Entries supplied –
------------------------------------------------------------
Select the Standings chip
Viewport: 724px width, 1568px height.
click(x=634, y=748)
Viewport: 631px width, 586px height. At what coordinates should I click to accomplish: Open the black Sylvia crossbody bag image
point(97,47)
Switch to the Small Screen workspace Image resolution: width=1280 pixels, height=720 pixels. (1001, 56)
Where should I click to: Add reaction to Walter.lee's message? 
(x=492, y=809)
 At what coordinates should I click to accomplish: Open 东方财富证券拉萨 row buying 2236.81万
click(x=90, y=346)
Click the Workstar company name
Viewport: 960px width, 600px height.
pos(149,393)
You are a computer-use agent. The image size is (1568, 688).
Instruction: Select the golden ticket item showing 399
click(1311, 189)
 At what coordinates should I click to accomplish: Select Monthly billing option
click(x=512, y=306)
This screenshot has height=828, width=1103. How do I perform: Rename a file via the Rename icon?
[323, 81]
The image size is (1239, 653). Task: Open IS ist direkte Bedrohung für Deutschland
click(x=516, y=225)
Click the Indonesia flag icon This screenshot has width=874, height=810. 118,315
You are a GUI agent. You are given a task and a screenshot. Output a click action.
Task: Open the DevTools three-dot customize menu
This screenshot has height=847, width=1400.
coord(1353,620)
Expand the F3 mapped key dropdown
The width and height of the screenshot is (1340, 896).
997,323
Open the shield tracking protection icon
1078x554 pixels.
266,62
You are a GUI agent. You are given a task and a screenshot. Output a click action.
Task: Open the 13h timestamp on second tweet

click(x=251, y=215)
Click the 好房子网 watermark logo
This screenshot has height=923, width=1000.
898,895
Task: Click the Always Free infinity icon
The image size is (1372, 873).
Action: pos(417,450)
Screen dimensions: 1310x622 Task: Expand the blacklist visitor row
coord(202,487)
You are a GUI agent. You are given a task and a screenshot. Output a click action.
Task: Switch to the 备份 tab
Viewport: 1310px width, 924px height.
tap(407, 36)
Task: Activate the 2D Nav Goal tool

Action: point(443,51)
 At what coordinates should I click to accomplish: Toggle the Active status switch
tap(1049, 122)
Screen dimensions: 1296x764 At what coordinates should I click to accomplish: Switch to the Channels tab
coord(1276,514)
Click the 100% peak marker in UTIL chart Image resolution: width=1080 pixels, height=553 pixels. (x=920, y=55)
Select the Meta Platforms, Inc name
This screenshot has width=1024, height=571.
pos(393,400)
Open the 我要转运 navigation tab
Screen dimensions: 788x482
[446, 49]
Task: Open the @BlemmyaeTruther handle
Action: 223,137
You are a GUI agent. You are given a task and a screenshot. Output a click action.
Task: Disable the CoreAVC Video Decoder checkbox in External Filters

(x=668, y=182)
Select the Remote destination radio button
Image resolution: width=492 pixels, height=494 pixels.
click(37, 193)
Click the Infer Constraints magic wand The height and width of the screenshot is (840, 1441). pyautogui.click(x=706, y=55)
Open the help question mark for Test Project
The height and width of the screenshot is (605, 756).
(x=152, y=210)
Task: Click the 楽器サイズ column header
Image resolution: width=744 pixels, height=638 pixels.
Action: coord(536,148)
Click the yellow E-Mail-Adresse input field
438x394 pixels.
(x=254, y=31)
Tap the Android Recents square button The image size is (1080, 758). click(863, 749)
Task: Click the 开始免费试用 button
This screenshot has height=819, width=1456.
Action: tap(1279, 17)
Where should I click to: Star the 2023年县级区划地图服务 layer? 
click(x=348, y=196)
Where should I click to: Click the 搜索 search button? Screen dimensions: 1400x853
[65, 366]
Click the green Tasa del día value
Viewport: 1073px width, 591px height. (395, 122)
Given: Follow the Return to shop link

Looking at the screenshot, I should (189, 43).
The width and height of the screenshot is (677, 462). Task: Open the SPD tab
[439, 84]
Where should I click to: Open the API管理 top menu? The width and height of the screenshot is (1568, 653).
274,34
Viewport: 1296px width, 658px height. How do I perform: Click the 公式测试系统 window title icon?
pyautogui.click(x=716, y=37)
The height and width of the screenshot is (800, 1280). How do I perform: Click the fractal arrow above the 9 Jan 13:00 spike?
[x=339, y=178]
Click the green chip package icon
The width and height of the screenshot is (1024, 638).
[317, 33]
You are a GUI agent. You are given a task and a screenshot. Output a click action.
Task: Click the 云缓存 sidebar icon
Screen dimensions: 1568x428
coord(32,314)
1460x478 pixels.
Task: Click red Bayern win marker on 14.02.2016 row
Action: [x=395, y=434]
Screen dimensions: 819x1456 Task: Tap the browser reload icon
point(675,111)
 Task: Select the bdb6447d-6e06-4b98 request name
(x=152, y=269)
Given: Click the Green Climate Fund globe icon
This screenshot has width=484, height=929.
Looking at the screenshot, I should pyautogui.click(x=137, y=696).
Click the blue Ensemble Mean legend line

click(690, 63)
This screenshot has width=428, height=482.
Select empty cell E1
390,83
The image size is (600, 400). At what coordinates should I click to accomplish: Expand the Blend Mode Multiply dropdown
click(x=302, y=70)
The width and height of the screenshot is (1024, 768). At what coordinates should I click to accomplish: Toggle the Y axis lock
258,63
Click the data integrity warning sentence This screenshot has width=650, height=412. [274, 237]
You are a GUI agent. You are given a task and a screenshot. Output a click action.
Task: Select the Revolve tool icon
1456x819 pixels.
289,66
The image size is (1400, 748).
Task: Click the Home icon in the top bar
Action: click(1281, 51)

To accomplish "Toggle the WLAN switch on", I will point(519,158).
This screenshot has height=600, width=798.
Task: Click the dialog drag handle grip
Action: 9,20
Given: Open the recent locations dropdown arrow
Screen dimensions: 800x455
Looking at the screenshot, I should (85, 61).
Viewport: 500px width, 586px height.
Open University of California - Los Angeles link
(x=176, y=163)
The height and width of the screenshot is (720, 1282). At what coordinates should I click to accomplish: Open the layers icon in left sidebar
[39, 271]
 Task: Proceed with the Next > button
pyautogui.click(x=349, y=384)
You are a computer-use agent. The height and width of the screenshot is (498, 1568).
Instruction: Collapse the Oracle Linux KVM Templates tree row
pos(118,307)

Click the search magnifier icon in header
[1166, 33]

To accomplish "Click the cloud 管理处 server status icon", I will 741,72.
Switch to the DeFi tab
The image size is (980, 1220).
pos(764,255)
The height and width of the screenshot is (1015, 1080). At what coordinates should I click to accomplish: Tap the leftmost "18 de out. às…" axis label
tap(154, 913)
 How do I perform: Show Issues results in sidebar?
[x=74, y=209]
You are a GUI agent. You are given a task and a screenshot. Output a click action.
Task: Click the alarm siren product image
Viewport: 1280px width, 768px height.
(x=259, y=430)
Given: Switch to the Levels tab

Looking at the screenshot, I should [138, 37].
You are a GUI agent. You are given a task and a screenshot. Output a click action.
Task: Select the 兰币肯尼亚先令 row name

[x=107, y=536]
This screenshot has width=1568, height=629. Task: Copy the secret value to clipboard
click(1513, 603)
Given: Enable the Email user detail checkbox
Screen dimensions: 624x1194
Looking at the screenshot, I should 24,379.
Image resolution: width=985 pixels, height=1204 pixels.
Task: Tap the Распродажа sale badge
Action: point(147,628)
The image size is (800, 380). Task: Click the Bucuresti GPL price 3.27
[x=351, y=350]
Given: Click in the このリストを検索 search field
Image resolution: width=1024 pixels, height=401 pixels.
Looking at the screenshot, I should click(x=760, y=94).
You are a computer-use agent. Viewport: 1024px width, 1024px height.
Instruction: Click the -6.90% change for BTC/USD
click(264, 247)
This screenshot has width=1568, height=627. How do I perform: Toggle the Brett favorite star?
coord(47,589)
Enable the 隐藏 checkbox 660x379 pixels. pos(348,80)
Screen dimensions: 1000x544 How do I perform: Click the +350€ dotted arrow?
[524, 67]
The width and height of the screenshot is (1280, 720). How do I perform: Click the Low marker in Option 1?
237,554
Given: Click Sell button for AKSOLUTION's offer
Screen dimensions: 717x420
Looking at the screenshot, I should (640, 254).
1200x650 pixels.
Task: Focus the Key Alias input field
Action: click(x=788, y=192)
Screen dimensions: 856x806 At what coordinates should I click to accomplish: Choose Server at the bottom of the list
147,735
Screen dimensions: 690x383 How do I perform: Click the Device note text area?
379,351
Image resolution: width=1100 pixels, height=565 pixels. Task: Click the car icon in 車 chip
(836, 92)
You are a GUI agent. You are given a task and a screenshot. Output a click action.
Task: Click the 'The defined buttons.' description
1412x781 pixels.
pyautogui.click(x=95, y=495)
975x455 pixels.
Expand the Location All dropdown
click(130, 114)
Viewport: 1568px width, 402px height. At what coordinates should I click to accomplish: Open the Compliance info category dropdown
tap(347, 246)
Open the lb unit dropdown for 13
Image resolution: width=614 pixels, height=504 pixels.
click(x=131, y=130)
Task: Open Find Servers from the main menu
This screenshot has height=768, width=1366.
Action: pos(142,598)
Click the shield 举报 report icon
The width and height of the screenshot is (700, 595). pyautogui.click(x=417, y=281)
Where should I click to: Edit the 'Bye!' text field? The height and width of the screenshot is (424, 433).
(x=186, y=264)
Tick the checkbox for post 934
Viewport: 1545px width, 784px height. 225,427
------------------------------------------------------------
Action item –
From the entries above, collect every line with the string "Enable" in it.

Exercise response –
Given: Enable the Email user detail checkbox
Enable the 隐藏 checkbox 660x379 pixels. pos(348,80)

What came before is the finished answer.